# TASK BRIEF:
Convert the lines below into a Markdown table with two columns, Row and Line. Give each non-blank line its own row, and leave out the blank lines.

# DATA LINES:

--------

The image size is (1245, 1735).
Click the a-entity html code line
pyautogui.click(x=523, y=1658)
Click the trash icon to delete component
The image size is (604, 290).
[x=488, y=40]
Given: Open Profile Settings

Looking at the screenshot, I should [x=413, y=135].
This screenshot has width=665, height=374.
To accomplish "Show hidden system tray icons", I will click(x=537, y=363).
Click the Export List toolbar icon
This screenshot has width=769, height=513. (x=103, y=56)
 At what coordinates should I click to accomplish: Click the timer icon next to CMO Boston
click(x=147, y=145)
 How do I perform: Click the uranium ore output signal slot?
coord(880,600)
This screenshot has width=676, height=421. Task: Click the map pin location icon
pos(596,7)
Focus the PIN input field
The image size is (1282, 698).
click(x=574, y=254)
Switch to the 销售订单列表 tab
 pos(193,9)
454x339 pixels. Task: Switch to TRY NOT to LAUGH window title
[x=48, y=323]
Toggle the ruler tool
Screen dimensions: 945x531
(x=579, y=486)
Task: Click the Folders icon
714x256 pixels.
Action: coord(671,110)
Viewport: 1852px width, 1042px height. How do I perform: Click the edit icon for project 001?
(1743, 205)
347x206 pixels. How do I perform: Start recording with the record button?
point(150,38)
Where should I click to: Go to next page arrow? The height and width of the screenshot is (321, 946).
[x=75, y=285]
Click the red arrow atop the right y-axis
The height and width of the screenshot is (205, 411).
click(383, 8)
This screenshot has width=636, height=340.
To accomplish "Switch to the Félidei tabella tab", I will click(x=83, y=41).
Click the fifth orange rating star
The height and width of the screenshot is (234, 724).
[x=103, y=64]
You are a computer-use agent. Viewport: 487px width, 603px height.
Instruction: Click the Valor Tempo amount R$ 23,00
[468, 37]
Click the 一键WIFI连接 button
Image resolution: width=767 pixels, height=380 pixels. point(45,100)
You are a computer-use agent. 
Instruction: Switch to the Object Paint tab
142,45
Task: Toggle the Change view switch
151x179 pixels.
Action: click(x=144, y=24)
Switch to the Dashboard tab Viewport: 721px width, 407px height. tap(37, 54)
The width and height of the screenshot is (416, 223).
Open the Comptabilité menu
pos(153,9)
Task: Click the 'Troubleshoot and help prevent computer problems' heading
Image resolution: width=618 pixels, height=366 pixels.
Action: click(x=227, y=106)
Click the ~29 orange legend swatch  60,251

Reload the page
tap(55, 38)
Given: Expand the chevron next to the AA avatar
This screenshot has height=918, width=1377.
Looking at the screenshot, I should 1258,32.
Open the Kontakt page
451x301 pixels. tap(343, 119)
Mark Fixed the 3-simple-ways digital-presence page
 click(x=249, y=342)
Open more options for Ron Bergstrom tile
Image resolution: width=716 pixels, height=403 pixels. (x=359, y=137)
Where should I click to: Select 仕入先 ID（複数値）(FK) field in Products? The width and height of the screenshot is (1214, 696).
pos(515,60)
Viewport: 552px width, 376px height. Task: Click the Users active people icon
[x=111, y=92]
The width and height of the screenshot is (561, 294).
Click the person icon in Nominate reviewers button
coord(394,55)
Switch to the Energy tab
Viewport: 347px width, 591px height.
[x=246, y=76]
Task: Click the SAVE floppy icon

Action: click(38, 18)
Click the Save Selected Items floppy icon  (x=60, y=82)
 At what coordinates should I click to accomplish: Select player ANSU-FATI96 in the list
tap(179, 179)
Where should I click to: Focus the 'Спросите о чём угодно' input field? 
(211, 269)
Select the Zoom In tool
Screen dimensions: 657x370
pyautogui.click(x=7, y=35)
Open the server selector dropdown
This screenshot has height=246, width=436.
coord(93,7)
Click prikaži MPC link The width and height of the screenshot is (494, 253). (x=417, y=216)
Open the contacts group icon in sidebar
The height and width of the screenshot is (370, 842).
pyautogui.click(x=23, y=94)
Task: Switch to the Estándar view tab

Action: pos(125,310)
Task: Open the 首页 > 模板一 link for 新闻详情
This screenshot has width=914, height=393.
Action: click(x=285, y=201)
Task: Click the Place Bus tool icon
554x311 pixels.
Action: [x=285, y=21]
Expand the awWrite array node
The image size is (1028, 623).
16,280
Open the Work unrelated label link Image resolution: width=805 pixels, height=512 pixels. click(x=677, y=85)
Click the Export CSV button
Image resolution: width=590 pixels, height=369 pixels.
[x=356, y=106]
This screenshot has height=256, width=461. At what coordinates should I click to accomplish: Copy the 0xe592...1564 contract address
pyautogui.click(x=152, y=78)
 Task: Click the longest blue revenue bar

--------

# SOLUTION BELOW:
| Row | Line |
|---|---|
| 1 | The image size is (1245, 1735). |
| 2 | Click the a-entity html code line |
| 3 | pyautogui.click(x=523, y=1658) |
| 4 | Click the trash icon to delete component |
| 5 | The image size is (604, 290). |
| 6 | [x=488, y=40] |
| 7 | Given: Open Profile Settings |
| 8 | Looking at the screenshot, I should [x=413, y=135]. |
| 9 | This screenshot has width=665, height=374. |
| 10 | To accomplish "Show hidden system tray icons", I will click(x=537, y=363). |
| 11 | Click the Export List toolbar icon |
| 12 | This screenshot has width=769, height=513. (x=103, y=56) |
| 13 |  At what coordinates should I click to accomplish: Click the timer icon next to CMO Boston |
| 14 | click(x=147, y=145) |
| 15 |  How do I perform: Click the uranium ore output signal slot? |
| 16 | coord(880,600) |
| 17 | This screenshot has width=676, height=421. Task: Click the map pin location icon |
| 18 | pos(596,7) |
| 19 | Focus the PIN input field |
| 20 | The image size is (1282, 698). |
| 21 | click(x=574, y=254) |
| 22 | Switch to the 销售订单列表 tab |
| 23 |  pos(193,9) |
| 24 | 454x339 pixels. Task: Switch to TRY NOT to LAUGH window title |
| 25 | [x=48, y=323] |
| 26 | Toggle the ruler tool |
| 27 | Screen dimensions: 945x531 |
| 28 | (x=579, y=486) |
| 29 | Task: Click the Folders icon |
| 30 | 714x256 pixels. |
| 31 | Action: coord(671,110) |
| 32 | Viewport: 1852px width, 1042px height. How do I perform: Click the edit icon for project 001? |
| 33 | (1743, 205) |
| 34 | 347x206 pixels. How do I perform: Start recording with the record button? |
| 35 | point(150,38) |
| 36 | Where should I click to: Go to next page arrow? The height and width of the screenshot is (321, 946). |
| 37 | [x=75, y=285] |
| 38 | Click the red arrow atop the right y-axis |
| 39 | The height and width of the screenshot is (205, 411). |
| 40 | click(383, 8) |
| 41 | This screenshot has width=636, height=340. |
| 42 | To accomplish "Switch to the Félidei tabella tab", I will click(x=83, y=41). |
| 43 | Click the fifth orange rating star |
| 44 | The height and width of the screenshot is (234, 724). |
| 45 | [x=103, y=64] |
| 46 | You are a computer-use agent. Viewport: 487px width, 603px height. |
| 47 | Instruction: Click the Valor Tempo amount R$ 23,00 |
| 48 | [468, 37] |
| 49 | Click the 一键WIFI连接 button |
| 50 | Image resolution: width=767 pixels, height=380 pixels. point(45,100) |
| 51 | You are a computer-use agent.  |
| 52 | Instruction: Switch to the Object Paint tab |
| 53 | 142,45 |
| 54 | Task: Toggle the Change view switch |
| 55 | 151x179 pixels. |
| 56 | Action: click(x=144, y=24) |
| 57 | Switch to the Dashboard tab Viewport: 721px width, 407px height. tap(37, 54) |
| 58 | The width and height of the screenshot is (416, 223). |
| 59 | Open the Comptabilité menu |
| 60 | pos(153,9) |
| 61 | Task: Click the 'Troubleshoot and help prevent computer problems' heading |
| 62 | Image resolution: width=618 pixels, height=366 pixels. |
| 63 | Action: click(x=227, y=106) |
| 64 | Click the ~29 orange legend swatch  60,251 |
| 65 | Reload the page |
| 66 | tap(55, 38) |
| 67 | Given: Expand the chevron next to the AA avatar |
| 68 | This screenshot has height=918, width=1377. |
| 69 | Looking at the screenshot, I should 1258,32. |
| 70 | Open the Kontakt page |
| 71 | 451x301 pixels. tap(343, 119) |
| 72 | Mark Fixed the 3-simple-ways digital-presence page |
| 73 |  click(x=249, y=342) |
| 74 | Open more options for Ron Bergstrom tile |
| 75 | Image resolution: width=716 pixels, height=403 pixels. (x=359, y=137) |
| 76 | Where should I click to: Select 仕入先 ID（複数値）(FK) field in Products? The width and height of the screenshot is (1214, 696). |
| 77 | pos(515,60) |
| 78 | Viewport: 552px width, 376px height. Task: Click the Users active people icon |
| 79 | [x=111, y=92] |
| 80 | The width and height of the screenshot is (561, 294). |
| 81 | Click the person icon in Nominate reviewers button |
| 82 | coord(394,55) |
| 83 | Switch to the Energy tab |
| 84 | Viewport: 347px width, 591px height. |
| 85 | [x=246, y=76] |
| 86 | Task: Click the SAVE floppy icon |
| 87 | Action: click(38, 18) |
| 88 | Click the Save Selected Items floppy icon  (x=60, y=82) |
| 89 |  At what coordinates should I click to accomplish: Select player ANSU-FATI96 in the list |
| 90 | tap(179, 179) |
| 91 | Where should I click to: Focus the 'Спросите о чём угодно' input field?  |
| 92 | (211, 269) |
| 93 | Select the Zoom In tool |
| 94 | Screen dimensions: 657x370 |
| 95 | pyautogui.click(x=7, y=35) |
| 96 | Open the server selector dropdown |
| 97 | This screenshot has height=246, width=436. |
| 98 | coord(93,7) |
| 99 | Click prikaži MPC link The width and height of the screenshot is (494, 253). (x=417, y=216) |
| 100 | Open the contacts group icon in sidebar |
| 101 | The height and width of the screenshot is (370, 842). |
| 102 | pyautogui.click(x=23, y=94) |
| 103 | Task: Switch to the Estándar view tab |
| 104 | Action: pos(125,310) |
| 105 | Task: Open the 首页 > 模板一 link for 新闻详情 |
| 106 | This screenshot has width=914, height=393. |
| 107 | Action: click(x=285, y=201) |
| 108 | Task: Click the Place Bus tool icon |
| 109 | 554x311 pixels. |
| 110 | Action: [x=285, y=21] |
| 111 | Expand the awWrite array node |
| 112 | The image size is (1028, 623). |
| 113 | 16,280 |
| 114 | Open the Work unrelated label link Image resolution: width=805 pixels, height=512 pixels. click(x=677, y=85) |
| 115 | Click the Export CSV button |
| 116 | Image resolution: width=590 pixels, height=369 pixels. |
| 117 | [x=356, y=106] |
| 118 | This screenshot has height=256, width=461. At what coordinates should I click to accomplish: Copy the 0xe592...1564 contract address |
| 119 | pyautogui.click(x=152, y=78) |
| 120 |  Task: Click the longest blue revenue bar |